Stick to facts the underwriter can verify. “I was going through a difficult time” does not help. “My medical leave ran from March 3 to June 15, 2024, as documented in the attached physician’s letter” does. If the event involved a hardship like a job loss, serious illness, divorce, or a natural disaster, name it specifically and provide the dates. Underwriters recognize these as legitimate life events, and concrete details are what separate a credible explanation from a vague one.

Avoid over-explaining. If the underwriter asked about a $5,000 deposit, explain that deposit. Do not also volunteer information about your credit card balance or your student loans unless those were specifically flagged. Extra information can open new questions you were not expecting.

- - - -

▶ **WORK INSTRUCTION**:
Rewrite the paragraph beginning "Stick to facts the underwriter can verify" from the advice on explaining things to an underwriter as a short bulleted list that keeps its main points.

Records excerpted from a collection:
- - - -

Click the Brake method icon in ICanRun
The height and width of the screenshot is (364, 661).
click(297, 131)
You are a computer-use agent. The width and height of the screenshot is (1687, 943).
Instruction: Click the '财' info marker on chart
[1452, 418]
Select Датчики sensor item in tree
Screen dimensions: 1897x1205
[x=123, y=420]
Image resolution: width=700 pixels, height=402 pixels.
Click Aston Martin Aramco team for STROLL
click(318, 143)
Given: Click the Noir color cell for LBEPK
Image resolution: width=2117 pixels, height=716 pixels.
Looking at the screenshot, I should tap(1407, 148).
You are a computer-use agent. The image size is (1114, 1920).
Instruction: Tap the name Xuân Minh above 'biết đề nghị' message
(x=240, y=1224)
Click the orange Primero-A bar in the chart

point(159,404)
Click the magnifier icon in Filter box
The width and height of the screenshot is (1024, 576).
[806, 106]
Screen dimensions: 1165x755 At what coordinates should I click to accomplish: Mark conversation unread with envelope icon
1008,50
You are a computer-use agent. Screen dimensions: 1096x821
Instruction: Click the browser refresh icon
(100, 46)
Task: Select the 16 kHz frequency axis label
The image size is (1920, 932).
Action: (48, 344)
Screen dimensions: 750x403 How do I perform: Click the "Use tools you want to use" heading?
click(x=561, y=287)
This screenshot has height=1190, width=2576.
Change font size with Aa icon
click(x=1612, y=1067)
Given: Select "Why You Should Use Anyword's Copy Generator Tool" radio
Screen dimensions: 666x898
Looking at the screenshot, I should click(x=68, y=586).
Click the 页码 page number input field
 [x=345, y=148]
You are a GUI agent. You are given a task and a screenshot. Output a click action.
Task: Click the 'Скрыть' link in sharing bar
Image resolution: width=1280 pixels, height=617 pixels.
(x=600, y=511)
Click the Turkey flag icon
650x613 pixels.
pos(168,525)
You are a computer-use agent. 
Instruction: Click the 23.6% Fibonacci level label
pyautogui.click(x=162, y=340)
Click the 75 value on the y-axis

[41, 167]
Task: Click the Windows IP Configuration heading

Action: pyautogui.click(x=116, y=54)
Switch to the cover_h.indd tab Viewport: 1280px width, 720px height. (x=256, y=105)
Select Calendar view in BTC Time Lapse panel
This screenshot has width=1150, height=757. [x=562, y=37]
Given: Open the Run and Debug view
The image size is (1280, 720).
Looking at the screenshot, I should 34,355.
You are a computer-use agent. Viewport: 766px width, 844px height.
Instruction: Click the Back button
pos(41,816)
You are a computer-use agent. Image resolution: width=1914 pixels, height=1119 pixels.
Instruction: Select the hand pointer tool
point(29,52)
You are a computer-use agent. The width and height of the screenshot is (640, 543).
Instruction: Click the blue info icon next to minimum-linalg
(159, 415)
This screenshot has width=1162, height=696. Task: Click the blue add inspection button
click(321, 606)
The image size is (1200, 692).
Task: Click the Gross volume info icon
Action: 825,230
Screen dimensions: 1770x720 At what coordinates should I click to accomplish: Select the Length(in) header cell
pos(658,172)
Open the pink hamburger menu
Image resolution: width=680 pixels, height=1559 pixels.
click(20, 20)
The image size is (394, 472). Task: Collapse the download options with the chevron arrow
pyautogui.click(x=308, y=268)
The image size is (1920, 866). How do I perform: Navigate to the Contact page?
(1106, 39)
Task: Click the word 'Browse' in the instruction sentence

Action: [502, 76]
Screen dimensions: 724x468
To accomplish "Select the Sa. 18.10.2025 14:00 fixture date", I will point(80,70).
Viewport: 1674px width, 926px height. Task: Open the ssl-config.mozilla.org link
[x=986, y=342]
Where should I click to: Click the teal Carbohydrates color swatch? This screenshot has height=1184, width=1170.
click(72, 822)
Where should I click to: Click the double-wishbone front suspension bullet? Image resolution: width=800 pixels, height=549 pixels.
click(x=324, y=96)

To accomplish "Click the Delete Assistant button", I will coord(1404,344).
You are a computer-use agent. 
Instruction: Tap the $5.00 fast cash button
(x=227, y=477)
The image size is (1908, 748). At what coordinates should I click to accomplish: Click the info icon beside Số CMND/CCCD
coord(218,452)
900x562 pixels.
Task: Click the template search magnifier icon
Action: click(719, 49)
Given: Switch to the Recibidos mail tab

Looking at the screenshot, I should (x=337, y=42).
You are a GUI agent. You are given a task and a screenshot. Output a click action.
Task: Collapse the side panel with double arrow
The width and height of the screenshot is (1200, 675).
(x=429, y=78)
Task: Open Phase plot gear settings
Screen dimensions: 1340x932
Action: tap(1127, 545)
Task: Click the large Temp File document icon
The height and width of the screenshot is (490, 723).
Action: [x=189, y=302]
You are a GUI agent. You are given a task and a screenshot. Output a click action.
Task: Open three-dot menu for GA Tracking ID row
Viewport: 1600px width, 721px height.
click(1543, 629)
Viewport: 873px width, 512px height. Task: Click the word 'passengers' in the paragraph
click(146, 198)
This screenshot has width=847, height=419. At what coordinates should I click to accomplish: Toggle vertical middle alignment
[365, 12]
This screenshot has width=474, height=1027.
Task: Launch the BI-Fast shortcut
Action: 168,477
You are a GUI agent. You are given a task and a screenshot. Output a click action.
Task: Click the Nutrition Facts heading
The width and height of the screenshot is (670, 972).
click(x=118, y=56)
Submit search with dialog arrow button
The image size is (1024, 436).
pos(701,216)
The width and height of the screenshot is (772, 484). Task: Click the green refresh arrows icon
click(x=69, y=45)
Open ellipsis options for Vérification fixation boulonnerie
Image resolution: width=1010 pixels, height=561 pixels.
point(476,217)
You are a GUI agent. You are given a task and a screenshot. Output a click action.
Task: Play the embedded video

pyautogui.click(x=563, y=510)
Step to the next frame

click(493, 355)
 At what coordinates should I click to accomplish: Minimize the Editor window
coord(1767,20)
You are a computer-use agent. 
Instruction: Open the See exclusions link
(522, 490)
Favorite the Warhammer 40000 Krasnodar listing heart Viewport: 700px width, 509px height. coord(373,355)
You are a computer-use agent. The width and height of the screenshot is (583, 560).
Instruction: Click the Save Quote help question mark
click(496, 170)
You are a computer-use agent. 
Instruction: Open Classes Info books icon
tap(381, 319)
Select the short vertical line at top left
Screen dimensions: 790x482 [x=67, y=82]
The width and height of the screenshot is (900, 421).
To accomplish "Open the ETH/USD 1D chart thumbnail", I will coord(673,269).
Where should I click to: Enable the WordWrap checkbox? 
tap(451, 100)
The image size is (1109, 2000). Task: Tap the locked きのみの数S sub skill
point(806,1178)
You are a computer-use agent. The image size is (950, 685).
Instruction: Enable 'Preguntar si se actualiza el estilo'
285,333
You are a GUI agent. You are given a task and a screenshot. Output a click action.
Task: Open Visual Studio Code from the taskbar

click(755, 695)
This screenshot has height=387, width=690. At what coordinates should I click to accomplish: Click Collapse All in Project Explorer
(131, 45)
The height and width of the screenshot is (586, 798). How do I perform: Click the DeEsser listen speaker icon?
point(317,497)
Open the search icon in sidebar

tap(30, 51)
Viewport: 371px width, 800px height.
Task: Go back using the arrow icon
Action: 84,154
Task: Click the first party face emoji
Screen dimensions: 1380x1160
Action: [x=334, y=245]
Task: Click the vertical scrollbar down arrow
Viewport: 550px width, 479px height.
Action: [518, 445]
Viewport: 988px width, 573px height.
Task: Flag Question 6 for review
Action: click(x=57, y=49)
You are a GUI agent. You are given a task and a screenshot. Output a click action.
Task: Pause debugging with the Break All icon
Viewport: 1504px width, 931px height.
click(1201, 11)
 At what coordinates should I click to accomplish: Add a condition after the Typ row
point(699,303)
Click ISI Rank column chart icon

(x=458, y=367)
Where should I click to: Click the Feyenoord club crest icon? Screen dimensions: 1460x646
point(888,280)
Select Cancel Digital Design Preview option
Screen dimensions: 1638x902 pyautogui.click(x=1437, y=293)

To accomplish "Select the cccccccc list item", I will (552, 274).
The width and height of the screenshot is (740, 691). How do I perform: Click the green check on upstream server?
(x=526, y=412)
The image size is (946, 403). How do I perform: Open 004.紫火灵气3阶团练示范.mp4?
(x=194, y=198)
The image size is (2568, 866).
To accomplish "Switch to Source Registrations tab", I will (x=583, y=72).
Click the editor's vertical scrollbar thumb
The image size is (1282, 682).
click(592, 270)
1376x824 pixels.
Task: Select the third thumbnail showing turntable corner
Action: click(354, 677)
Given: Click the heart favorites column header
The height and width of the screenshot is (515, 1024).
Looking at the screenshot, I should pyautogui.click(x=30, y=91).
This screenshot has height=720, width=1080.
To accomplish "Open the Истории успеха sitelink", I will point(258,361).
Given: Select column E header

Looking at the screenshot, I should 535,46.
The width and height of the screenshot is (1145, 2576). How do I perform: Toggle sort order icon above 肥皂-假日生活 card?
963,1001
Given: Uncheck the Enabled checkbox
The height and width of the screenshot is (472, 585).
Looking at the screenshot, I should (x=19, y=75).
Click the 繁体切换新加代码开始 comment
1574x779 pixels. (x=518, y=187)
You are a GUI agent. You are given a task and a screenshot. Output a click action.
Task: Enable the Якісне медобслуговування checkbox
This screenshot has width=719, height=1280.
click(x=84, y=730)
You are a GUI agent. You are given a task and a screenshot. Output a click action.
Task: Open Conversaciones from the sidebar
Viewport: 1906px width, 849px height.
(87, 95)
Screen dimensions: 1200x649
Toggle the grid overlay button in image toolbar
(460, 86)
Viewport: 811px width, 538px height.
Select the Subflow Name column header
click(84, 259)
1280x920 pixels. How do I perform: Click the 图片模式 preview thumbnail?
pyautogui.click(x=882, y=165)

- - - -

▶ **SOLUTION TO THIS TASK**:
- Give facts the underwriter can verify, not vague statements like "I was going through a difficult time."
- A useful example: "My medical leave ran from March 3 to June 15, 2024, as documented in the attached physician's letter."
- Name any hardship specifically (job loss, serious illness, divorce, natural disaster) and give its dates.
- Underwriters accept these as legitimate life events. Concrete details make an explanation credible rather than vague.